Question

Differentiate the given expression with respect to $$x$$.$$\log _{2}\left(\arccos \left(x^{2}\right)\right)$$

Answer

**step1** Understanding the problem

The problem asks us to find the derivative of the given expression, $$\log _{2}\left(\arccos \left(x^{2}\right)\right)$$, with respect to $$x$$. This is a calculus problem that requires the application of the chain rule multiple times.

**step2** Differentiating the outermost function: Logarithm

The outermost function is $$\log_2(u)$$, where $$u = \arccos(x^2)$$. The derivative of $$\log_b(f(x))$$ with respect to $$x$$ is given by $$\frac{1}{f(x) \ln b} \cdot f'(x)$$.
Applying this, the derivative of $$\log _{2}\left(\arccos \left(x^{2}\right)\right)$$ will be $$\frac{1}{\arccos(x^2) \ln 2} \cdot \frac{d}{dx}\left(\arccos \left(x^{2}\right)\right)$$.

**step3** Differentiating the middle function: Arccosine

Next, we need to find the derivative of the middle function, which is $$\arccos(v)$$, where $$v = x^2$$. The derivative of $$\arccos(g(x))$$ with respect to $$x$$ is given by $$-\frac{1}{\sqrt{1-(g(x))^2}} \cdot g'(x)$$.
Applying this, the derivative of $$\arccos(x^2)$$ will be $$-\frac{1}{\sqrt{1-(x^2)^2}} \cdot \frac{d}{dx}(x^2)$$.
This simplifies to $$-\frac{1}{\sqrt{1-x^4}} \cdot \frac{d}{dx}(x^2)$$.

**step4** Differentiating the innermost function: Power function

Finally, we need to find the derivative of the innermost function, which is $$x^2$$. The derivative of $$x^n$$ with respect to $$x$$ is $$nx^{n-1}$$.
Applying this, the derivative of $$x^2$$ with respect to $$x$$ is $$2x^{2-1} = 2x$$.
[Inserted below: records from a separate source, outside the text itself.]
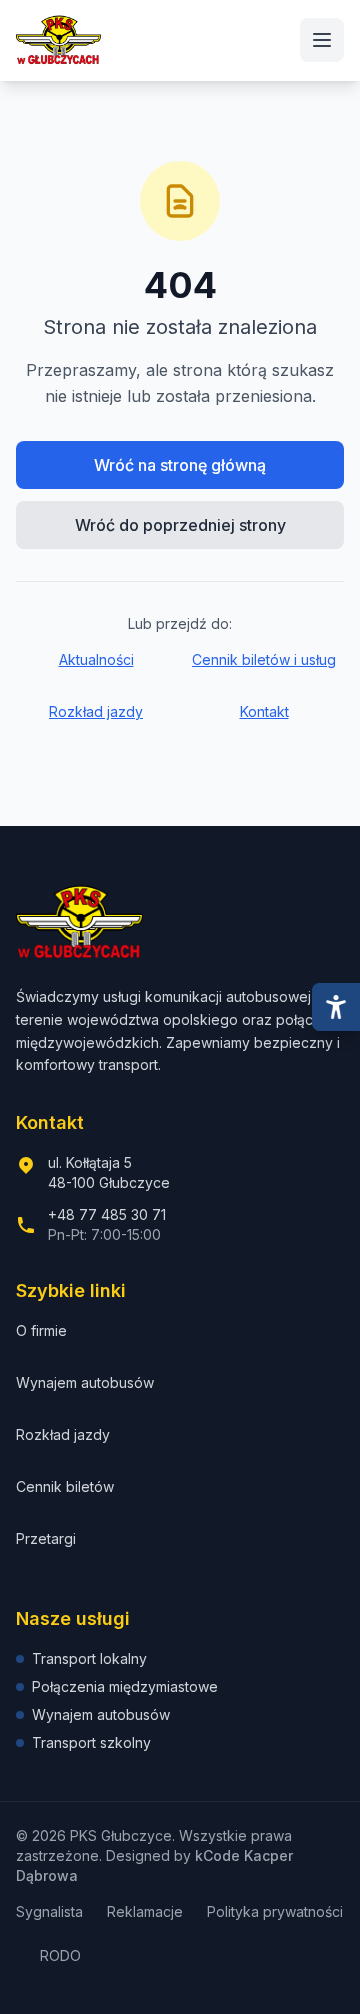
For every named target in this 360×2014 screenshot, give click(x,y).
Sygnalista (49, 1911)
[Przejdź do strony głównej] (58, 40)
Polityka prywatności (275, 1911)
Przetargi (46, 1538)
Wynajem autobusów (85, 1382)
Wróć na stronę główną (180, 465)
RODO (60, 1955)
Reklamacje (145, 1911)
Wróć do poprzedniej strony (180, 525)
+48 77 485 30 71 (107, 1214)
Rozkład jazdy (96, 711)
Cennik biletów (65, 1486)
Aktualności (96, 659)
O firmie (41, 1330)
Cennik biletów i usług (264, 659)
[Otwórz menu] (322, 40)
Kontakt (264, 711)
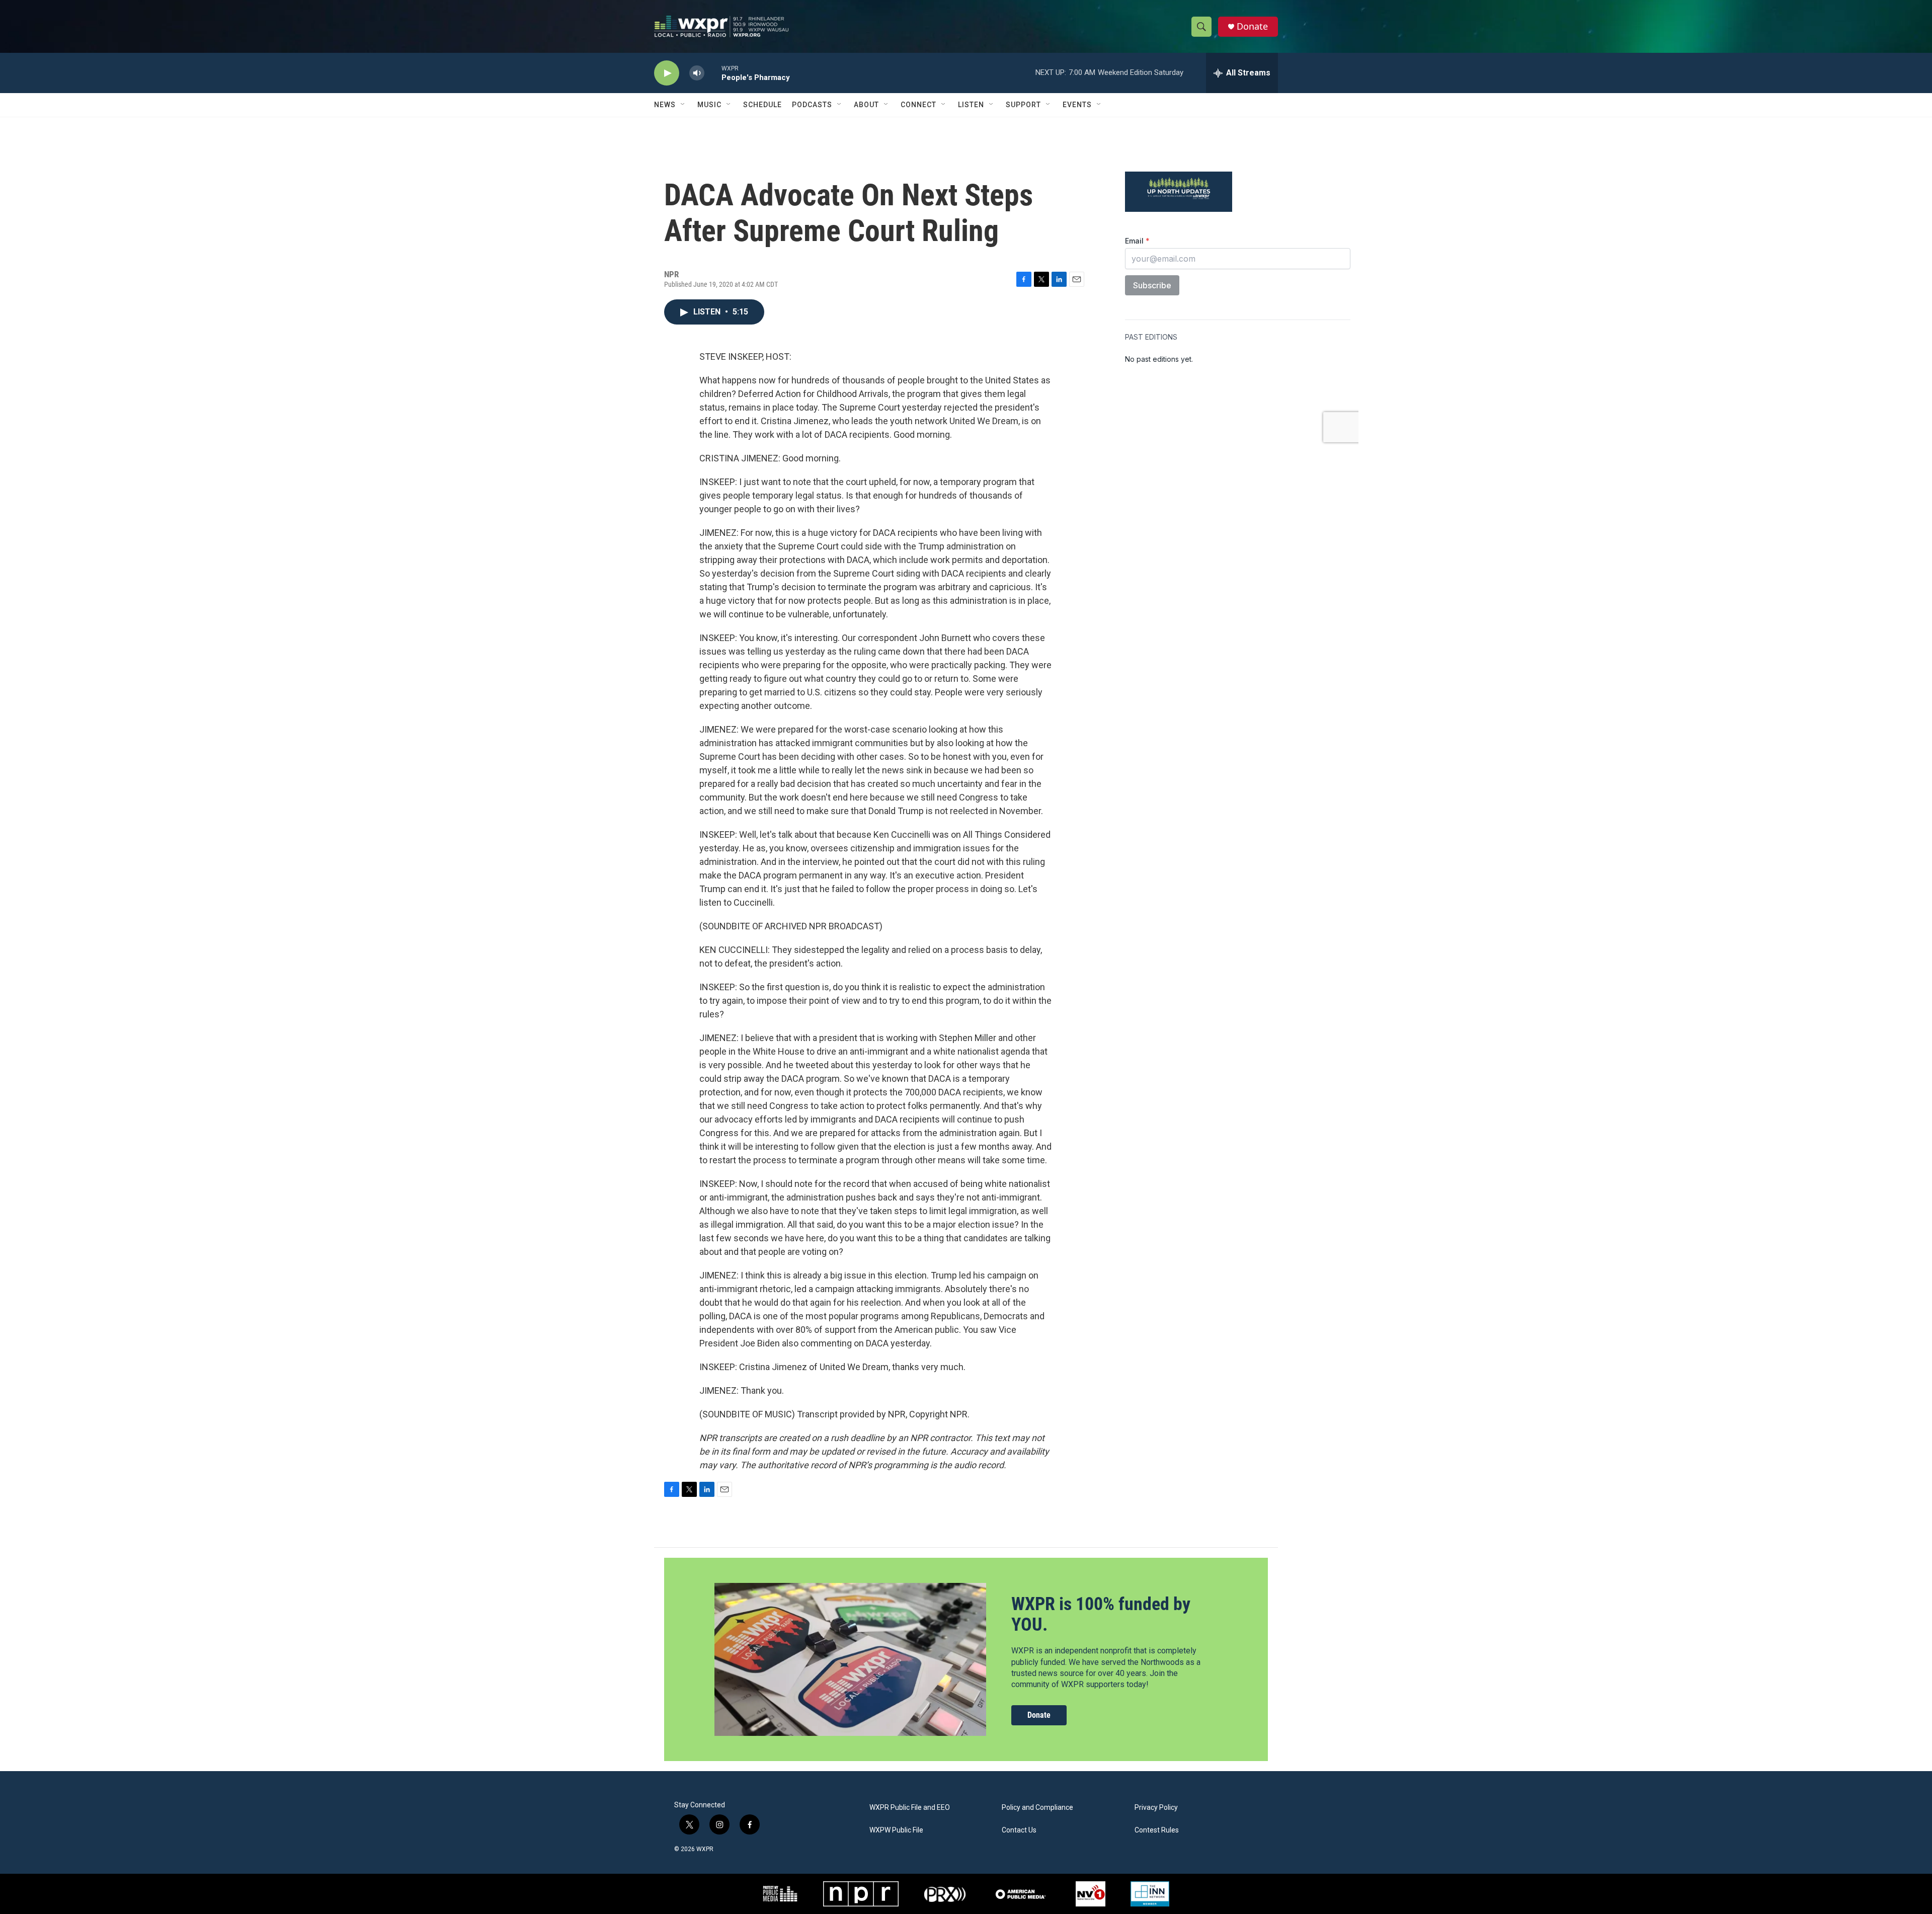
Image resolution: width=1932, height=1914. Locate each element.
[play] (667, 73)
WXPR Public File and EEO (909, 1807)
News (665, 105)
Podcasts (812, 105)
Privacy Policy (1156, 1807)
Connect (918, 105)
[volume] (696, 73)
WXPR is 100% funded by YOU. (1100, 1614)
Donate (1252, 26)
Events (1077, 105)
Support (1023, 105)
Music (709, 105)
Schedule (762, 105)
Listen (971, 105)
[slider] (712, 72)
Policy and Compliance (1037, 1807)
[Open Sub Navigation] (683, 105)
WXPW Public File (896, 1830)
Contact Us (1019, 1830)
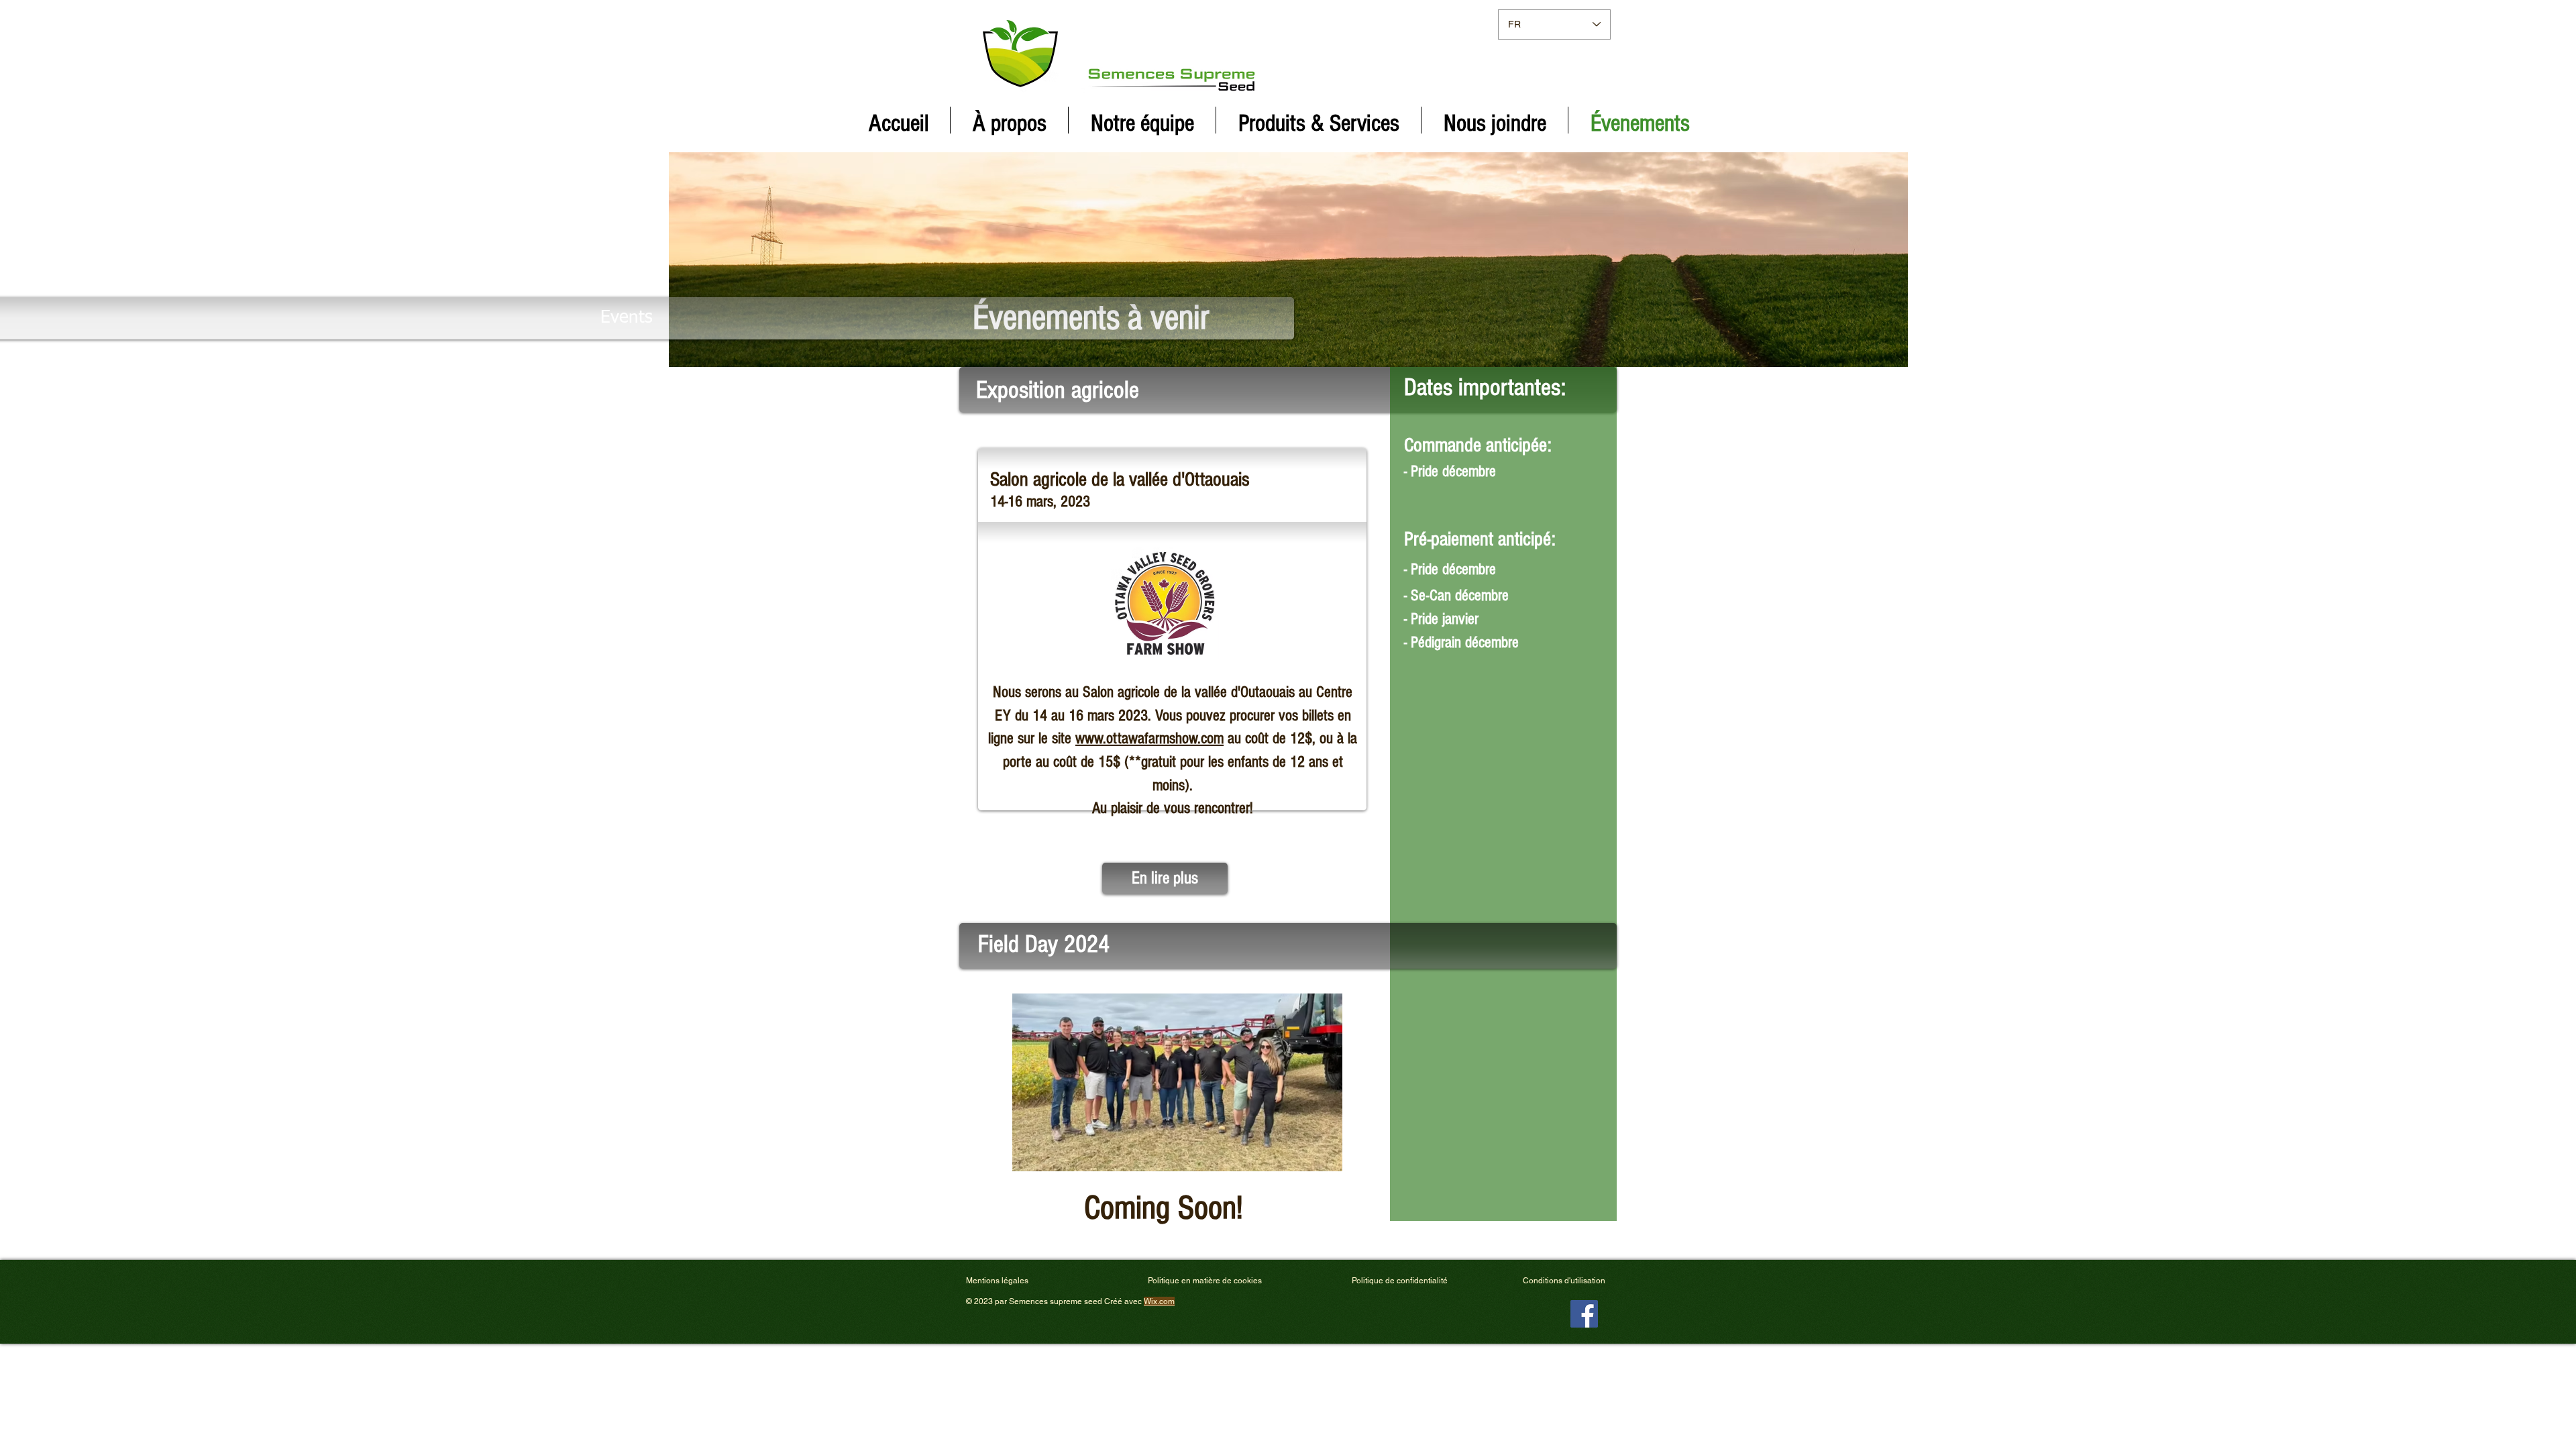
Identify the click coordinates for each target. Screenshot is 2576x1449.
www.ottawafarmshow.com (1149, 738)
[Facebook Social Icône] (1584, 1314)
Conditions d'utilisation (1564, 1280)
**step5** Combining the derivatives

Now, we substitute the derivative of the innermost function (from Step 4) into the derivative of the middle function (from Step 3):
$$\frac{d}{dx}\left(\arccos \left(x^{2}\right)\right) = -\frac{1}{\sqrt{1-x^4}} \cdot (2x) = -\frac{2x}{\sqrt{1-x^4}}$$.

**step6** Final solution

Finally, we substitute the result from Step 5 into the derivative of the outermost function (from Step 2):
$$\frac{d}{dx}\left(\log _{2}\left(\arccos \left(x^{2}\right)\right)\right) = \left(\frac{1}{\arccos(x^2) \ln 2}\right) \cdot \left(-\frac{2x}{\sqrt{1-x^4}}\right)$$
$$= -\frac{2x}{\arccos(x^2) \ln 2 \sqrt{1-x^4}}$$.